▶ _Dataset content_:
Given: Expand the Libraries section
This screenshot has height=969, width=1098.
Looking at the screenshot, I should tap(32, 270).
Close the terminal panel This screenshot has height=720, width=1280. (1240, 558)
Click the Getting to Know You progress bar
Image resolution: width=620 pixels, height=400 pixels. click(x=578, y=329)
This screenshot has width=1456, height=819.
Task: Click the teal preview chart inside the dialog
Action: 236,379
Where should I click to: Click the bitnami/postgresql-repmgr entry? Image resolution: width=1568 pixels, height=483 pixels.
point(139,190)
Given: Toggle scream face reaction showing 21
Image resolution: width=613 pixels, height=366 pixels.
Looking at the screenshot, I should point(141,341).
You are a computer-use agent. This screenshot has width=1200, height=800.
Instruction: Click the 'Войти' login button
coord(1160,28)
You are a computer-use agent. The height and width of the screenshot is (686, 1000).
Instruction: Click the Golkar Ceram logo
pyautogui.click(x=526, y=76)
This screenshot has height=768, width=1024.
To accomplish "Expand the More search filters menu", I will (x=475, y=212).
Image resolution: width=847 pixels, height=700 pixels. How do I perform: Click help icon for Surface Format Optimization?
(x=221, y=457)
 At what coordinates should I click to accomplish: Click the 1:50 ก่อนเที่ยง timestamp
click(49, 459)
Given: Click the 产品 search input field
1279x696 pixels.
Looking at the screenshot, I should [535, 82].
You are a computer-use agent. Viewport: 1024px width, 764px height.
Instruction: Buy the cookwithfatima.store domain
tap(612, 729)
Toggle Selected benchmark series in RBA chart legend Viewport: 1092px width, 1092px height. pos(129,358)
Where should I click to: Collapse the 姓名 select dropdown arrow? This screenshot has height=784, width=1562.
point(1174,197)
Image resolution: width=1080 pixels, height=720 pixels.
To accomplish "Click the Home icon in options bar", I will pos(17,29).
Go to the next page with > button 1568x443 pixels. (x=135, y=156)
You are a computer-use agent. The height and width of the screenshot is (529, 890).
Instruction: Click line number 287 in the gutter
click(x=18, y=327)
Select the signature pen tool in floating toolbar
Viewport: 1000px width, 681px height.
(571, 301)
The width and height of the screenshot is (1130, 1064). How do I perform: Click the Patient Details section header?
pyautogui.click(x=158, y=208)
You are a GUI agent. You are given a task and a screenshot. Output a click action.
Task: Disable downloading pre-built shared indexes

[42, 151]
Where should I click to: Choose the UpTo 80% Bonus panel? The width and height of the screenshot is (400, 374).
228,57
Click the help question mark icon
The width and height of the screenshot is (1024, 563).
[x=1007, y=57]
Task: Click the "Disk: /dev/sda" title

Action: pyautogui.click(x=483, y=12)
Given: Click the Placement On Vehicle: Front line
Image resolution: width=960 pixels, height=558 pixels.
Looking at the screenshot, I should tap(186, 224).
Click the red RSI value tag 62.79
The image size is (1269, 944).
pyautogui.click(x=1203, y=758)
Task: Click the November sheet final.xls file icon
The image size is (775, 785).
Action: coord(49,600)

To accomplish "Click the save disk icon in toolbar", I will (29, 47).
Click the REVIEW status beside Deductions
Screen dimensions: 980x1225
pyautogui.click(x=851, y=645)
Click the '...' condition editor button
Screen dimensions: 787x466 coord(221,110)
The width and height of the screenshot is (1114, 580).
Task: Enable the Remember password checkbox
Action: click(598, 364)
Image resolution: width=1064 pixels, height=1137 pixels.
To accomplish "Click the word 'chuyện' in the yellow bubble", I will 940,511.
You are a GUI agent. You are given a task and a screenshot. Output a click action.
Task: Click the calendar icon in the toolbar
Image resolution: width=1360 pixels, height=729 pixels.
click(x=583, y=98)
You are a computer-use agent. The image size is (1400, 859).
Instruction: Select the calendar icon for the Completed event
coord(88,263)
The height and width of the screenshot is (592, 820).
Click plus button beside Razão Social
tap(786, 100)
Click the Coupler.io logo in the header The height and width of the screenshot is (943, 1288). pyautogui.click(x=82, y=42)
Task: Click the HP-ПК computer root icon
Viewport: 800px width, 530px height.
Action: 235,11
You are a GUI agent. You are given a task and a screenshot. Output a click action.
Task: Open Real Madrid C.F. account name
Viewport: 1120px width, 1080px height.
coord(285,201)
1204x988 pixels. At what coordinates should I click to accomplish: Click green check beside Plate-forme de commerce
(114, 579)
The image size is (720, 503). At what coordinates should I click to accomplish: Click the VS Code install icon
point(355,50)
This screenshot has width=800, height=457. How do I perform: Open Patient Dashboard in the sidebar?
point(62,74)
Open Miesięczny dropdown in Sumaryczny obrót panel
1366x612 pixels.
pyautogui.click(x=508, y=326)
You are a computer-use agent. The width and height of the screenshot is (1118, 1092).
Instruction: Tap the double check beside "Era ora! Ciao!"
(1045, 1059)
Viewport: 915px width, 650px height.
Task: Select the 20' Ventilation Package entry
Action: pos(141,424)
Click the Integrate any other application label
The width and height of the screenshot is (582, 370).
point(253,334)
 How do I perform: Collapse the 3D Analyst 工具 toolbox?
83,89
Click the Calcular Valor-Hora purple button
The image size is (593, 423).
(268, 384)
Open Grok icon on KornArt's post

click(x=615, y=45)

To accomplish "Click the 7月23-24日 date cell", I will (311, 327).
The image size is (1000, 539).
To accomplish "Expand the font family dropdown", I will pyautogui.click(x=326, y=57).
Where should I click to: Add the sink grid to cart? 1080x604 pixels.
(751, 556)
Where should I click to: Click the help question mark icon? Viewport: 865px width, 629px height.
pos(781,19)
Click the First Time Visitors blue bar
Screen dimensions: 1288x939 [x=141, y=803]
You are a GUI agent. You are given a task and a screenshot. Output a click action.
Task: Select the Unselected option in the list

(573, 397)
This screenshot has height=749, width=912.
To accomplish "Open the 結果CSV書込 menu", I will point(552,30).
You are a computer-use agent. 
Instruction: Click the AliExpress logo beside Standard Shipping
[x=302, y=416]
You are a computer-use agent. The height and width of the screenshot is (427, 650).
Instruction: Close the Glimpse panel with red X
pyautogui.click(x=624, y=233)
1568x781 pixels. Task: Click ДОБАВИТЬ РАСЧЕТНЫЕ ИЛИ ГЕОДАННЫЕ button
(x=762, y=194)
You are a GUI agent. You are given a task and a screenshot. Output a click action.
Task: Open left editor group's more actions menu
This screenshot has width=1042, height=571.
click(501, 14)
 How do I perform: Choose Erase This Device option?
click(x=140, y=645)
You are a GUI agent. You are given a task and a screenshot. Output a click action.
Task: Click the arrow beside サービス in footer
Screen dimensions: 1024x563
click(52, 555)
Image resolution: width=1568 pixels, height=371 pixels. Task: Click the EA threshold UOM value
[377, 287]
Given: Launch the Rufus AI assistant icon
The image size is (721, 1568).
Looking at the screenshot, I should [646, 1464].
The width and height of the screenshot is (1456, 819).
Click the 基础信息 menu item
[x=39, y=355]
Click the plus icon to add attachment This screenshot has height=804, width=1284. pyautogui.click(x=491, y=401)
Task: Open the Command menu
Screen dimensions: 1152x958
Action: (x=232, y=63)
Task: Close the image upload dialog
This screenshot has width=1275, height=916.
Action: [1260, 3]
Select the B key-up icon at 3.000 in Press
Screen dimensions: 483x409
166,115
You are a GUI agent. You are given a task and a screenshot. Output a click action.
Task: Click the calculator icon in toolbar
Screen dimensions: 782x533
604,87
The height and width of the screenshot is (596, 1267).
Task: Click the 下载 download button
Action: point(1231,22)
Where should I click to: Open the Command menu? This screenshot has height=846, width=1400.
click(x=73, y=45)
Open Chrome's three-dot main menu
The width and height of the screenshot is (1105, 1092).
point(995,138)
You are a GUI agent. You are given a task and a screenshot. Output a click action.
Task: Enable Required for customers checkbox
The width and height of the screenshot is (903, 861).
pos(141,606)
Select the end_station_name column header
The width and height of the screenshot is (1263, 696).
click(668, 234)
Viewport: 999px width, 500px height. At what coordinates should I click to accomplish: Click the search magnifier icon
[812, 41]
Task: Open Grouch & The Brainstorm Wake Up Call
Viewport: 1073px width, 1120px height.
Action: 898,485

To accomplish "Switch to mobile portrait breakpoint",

▶ _Task description_:
Gather up every line in the data above that contains the word "computer", copying each one.

▶ _Exercise result_:
You are a computer-use agent. This screenshot has width=1200, height=800.
You are a computer-use agent. The height and width of the screenshot is (686, 1000).
You are a computer-use agent. Viewport: 1024px width, 764px height.
You are a computer-use agent. The height and width of the screenshot is (529, 890).
You are a computer-use agent. The image size is (1400, 859).
Task: Click the HP-ПК computer root icon
You are a computer-use agent. The width and height of the screenshot is (1118, 1092).
You are a computer-use agent. 
You are a computer-use agent. The height and width of the screenshot is (427, 650).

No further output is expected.